But the best part is a secret only known to those of us who use a wool blanket on their beds. A blanket provides a whole different level of warm.  

Comforters are great, do not get me wrong on that.  I made mine a few years ago and made a second one for my guest room and I love them and I am gradually changing over everyone else's mind about heavy thick wool comforters, one child at a time.  A comforter lays over you, capturing all your body warmth and holding it like a coccoon around you, protecting you from the chill of the night.  The air space it holds around you it its superpower.

But a blanket is different.  A wool blanket is flexible and its magic is that it drapes close to you, tucking right alongside you, connecting you directly to warmth and coziness.  It's a direct pathway to ultra warm.  Perhaps its superpower is that a soft woollen blanket, tucked close is the underwear of the blanket world..  

And just like the long johns of my childhood, having this last layer on my bed means I am ready for what comes.  

As I lay there, not hot, just incredibly cozy and cradled, I thought of mom and dad and winters in the house before dad fixed the central heating, and how my nose would stick out just above my layers of blankets, and it would breath in the chilly air, but everything below my nose was quite contentedly warm.   I felt surrounded by safety and comfort, just as if mom and dad were just next door and would save me no matter what  was in my dreams.

It was very hard getting out of bed this morning.  Incredibly hard.  And if I am honest, I am looking forward to getting back into it tonite.

My blanket was one of my presents to myself from the PEI portion Epic adventure.  It was supposed to be for on the guest bed but I need it more.  Blankets are still available for an extremely reasonable price from that same source, MacAusland's Woolen Mill and in this time of people looking for ways to cut costs, turn down your heating just a bit and turn up your wool power.

Get a blanket. 

Monday 19 September 2022

It's laughing at me.

It.  Never.  Ends.


I have been knitting sections with this small bit of yarn for three days last week, and over the whole weekend.  There is abundant progress on the length of the sweater, but this ball of yarn is not shrinking.  At least half of the sweater is complete and that bit?  That bit is still the first ball.

There is also a problem with the mohair. 



The mohair isn't shrinking either.  It's just sitting there, sticking to itself enough that you have to give it a really good yank when you pull some out to work with. There is only one ball of this.

I know how it goes though.  One minute, I have tons of yarn.  I have acres and could almost make a second sweater.  Snd then, blammo.  I will look up ten feet from the last bit of bound off edging and \I will end up short.

Lots of yarn?  Sure.  I know how this goes.  It's laughing at me.

------------------------------------------------------------

The task:
Pick up the blog post about wool blankets and knitting after its final line and keep writing it. The listing after this comes from a separate source.

Data block:
------------------------------------------------------------

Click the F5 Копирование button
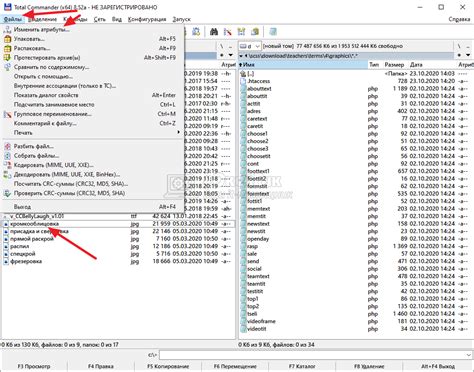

------------------------------------------------------------

Response below:
Friday 16 September 2022

Light Knitting and Grief

This morning I feel as if I need some relief.  I think I know what it is from but that is for later in thinking time and thinking time is just another word for knitting time.

I pulled this out yesterday afternoon.  



I wish you could see the true colour.  It is just so incredibly lovely.  It is also hard to knit.  There are only four rows of mohair in a set but each stitch needs taking care of so that i can be sure to catch it.  It is not a speed knit.  

There are times though, when this slow knitting feels absolutely right.  

I am finding the passing of the queen much more of a personal loss than I ever imagined it could be.  She is so far away and other than a figure head, she played little in the day to day world I live in.  And yet, I feel such loss.  I find I have to stay away from news because so much of the "news" is an individual who is no more connected to her than I am, opining on some small imagined slight by someone or other to someone or other.  There are body language so called 'experts' who make pronunciations on things that were decided years ago. It angers me.  Leave these people alone.  They just suffered a huge personal loss and they deserve better from us.  She gave us her all, her everything, and maybe just maybe in the interest of human decency, we should allow them to grieve.  No family is without division, no family is without strains and stresses and no one wants the whole world looking in and commenting on it.  So leave them alone to grieve.

What will happen can happen down the road.  Will that family heal their wounds?  Maybe?  Will we love King Charles as we loved his mum?  Maybe. Will we let the little ones of the family be children?  I sure hope so. But for now, let them grieve.   


Thursday 15 September 2022

When you don't get it right

As you can tell, writing in the evening is not working very well.  I didn't even think of it at all, which is not what I wanted to happen at all.  So mornings it shall be.  I shall attempt to not jabber quite so much.**

 

I have been working on the green sweater most of the time, but I keep coming back to this one.  It needs the neckline fixed.  I just can't get used to the close fit.  It always feels like it is pulling up.  So...




The plan is to snip away along the marker line and knit short little ribbing to match the sleeves and the bottom of the sweater.  


Once the   neckline repair is completed, I will rip off the bottom ribbing at the bottom, and I am going to knit till the original balls of yarn are gone. 

Don't get me wrong.  I love how this sweater looks with its cropped length.  I even love how it looks on me.  It is really cute with wide legged pants like my Glebe Pants from Muna and Broad.  It would look really sweet, dressy even with a pair like the Winslow Culottes  from Helen's Closet.  

But a sweater that only looks great without keeping ones forever chilly feeling lower back covered, well, that is just sad in a handknit. It is a lot of stitches around the bottom of it.  I didn't write down the needle size but the gauge is 24 stitches, pretty standard for a sport weight.  I think the needles size I used would have been 3.5 mm.  I did debate about making it longer.  The notes on the project page and probably on blog too, will tell me that I was just bored with the bottom of it.

I'm just prying I have more gumption this time.

Monday 12 September 2022

Off and Running

So here we go.  It isn't a lot for a whole days work, but as much as I tried to do the intarsia in the round the way I read about it long ago, I am left to go back and forth, so back and forth I go.


Not that it matters much.  I don't mind purling and my purl speed is almost as fast as my knit speed. It's just that I had really hoped to keep knitting in the round. 

Oh well, and so it goes.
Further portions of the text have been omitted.